What is the value of Output? I know if the resistors are the same value, then output is half the voltage of Vcc, but what is the formula for that?

This **broken link removed** may also help

Thanks gaspode42.

That is sort of like cheating.

You know the voltage is proportional to the resistance.

3v0

School must be back in session.....

bountyhunter said:
School must be back in session.....

Aaah i knew this would happen eventually

Thanks all for the help, but I'm honestly not going to take any of the "oh he's just cheating on his ECE classes" BS. If it's any body's business, which it's not, I was "lucky" enough to not get a single ECE class this semester. That's right. Not a single class that will teach me even the smallest bit of electronics. Actually. Come to think of it, i've never had an electronics class in my life. So. If the average person were to look at this situation, he could easily deduce that i've been left to learn on my own. Weird huh. Never had a single class, or formal education to steer me in the right direction to complete my electronics knowledge. Now. Most of you have seen me here on the forum and know that i've been learning electronics for the past few years, but have been learning it in bits. So, i don't appreciate being accuse of "cheating" when all i'm trying to do is honestly learn on my own in my spare time. I'm terribly sorry that i did not know that this is called a voltage divider. please accept my deepest apologies for ANY inconvenience it may have caused

I think you don't have to worrie about it, las semester i should had been taught the voltage divider, but the proffesor missed it(extremely wrong), i think it only happens in my country, but that's not the subject. Now in this semester i had to do exactly what you're doing, but in person with oter students and some proffesors, do you already know about the current divider?
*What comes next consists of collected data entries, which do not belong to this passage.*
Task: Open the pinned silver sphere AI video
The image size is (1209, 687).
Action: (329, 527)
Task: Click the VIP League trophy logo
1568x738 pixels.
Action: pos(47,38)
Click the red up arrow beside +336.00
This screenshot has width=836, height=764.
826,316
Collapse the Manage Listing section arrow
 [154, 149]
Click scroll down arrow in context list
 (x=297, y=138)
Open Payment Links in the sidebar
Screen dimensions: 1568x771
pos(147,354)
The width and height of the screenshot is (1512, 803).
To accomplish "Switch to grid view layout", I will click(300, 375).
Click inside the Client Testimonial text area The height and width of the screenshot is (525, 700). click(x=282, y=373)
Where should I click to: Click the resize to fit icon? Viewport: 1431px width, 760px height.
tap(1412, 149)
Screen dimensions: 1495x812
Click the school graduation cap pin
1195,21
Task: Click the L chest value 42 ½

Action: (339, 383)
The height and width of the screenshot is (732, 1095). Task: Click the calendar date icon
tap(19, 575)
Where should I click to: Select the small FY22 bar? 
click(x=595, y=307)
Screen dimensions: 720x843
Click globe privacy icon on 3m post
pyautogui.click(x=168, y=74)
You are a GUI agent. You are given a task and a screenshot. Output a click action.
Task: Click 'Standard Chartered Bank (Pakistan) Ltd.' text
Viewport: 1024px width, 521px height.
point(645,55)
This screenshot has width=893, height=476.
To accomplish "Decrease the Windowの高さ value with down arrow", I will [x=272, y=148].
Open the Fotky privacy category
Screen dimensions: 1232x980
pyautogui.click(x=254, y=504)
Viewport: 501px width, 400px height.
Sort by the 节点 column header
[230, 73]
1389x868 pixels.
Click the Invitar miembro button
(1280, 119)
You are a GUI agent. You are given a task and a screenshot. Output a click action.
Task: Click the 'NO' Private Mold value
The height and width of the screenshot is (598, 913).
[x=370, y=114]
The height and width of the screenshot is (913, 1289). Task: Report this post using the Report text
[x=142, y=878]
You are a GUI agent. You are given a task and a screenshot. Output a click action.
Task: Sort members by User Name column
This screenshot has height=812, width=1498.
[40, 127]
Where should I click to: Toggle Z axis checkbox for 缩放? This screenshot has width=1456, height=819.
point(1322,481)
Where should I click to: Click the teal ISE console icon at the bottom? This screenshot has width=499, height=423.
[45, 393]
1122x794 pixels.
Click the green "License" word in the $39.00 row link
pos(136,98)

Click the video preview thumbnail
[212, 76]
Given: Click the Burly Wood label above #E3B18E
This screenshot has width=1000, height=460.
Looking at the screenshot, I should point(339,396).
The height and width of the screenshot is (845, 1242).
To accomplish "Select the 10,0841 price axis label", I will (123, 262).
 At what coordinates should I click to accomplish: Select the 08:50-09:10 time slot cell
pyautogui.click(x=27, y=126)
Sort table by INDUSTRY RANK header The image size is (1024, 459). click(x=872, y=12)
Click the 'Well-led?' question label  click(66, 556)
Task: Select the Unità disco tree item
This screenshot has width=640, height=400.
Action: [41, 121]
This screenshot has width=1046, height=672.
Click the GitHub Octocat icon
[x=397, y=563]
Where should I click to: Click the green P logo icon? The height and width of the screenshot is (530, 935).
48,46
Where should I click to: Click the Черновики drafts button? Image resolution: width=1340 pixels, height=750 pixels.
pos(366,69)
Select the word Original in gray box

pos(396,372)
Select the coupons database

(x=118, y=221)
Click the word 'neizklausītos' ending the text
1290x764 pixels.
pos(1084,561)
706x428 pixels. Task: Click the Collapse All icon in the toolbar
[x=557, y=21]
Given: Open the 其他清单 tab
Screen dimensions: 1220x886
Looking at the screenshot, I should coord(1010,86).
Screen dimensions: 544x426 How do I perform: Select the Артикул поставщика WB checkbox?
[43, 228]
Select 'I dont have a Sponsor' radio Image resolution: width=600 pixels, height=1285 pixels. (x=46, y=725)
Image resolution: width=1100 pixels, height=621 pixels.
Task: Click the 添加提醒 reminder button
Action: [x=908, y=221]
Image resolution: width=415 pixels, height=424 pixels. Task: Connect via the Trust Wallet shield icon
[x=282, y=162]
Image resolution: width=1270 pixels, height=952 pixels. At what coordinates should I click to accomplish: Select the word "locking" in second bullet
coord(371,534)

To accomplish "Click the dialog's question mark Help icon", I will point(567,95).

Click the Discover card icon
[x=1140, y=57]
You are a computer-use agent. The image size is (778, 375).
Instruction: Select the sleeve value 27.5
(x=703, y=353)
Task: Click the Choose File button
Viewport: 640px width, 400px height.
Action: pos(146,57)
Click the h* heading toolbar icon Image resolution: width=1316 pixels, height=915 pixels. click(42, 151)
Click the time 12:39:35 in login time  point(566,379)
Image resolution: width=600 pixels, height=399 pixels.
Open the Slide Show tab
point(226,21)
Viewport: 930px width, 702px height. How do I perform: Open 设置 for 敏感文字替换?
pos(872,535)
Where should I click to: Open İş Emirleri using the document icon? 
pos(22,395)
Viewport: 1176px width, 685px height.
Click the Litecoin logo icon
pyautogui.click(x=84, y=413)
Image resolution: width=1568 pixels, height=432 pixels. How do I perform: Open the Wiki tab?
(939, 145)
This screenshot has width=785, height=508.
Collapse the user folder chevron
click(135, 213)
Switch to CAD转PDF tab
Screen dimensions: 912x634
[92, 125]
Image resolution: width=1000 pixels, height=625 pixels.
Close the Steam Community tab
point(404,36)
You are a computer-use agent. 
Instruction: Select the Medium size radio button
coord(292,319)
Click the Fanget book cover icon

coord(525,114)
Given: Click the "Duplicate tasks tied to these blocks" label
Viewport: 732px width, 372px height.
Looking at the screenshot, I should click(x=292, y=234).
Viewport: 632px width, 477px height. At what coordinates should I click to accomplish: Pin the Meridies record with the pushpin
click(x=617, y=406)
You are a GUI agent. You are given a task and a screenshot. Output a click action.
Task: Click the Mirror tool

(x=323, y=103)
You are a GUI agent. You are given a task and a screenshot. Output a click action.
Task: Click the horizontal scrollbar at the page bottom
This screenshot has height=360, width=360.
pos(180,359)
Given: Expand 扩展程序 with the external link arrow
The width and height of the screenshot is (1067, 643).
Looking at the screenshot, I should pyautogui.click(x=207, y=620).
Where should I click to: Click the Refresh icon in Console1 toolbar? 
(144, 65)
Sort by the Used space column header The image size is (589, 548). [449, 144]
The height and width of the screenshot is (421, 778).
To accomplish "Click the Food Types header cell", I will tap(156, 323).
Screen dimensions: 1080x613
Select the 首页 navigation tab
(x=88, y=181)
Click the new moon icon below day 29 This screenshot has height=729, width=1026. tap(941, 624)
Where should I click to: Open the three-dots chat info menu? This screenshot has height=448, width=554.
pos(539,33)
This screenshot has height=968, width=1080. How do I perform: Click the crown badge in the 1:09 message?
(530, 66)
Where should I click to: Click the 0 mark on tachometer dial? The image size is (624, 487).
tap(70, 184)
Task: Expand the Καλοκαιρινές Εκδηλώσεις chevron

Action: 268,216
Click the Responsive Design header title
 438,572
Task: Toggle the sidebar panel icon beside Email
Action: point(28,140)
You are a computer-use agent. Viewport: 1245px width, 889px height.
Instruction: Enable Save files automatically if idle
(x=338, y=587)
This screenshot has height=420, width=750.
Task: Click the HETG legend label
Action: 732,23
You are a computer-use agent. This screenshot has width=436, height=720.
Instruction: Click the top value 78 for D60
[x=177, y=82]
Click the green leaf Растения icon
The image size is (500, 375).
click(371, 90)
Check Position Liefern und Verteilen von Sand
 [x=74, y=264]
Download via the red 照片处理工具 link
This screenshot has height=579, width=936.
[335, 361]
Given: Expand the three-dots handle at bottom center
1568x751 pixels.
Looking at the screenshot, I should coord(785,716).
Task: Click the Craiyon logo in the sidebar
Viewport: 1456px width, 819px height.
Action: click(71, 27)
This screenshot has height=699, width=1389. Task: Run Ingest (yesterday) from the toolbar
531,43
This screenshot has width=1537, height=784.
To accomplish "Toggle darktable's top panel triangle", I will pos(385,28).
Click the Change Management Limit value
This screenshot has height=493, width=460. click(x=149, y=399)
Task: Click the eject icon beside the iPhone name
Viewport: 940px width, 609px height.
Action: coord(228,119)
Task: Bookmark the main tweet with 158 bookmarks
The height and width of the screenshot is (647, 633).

I know only what i've stumbled across on the net, or learned from asking help on a forum or IRC.

me said:
That is sort of like cheating.

I was trying to get you to figure it out.

You already guessed that it was proportional when you said it was 1/2 Vcc when both were equal.

With R1 between gnd and the output and R2 from output to Vcc the voltage is Vcc times the fraction of the resistance that is R1.

Vout = Vcc(R1/(R1+R2))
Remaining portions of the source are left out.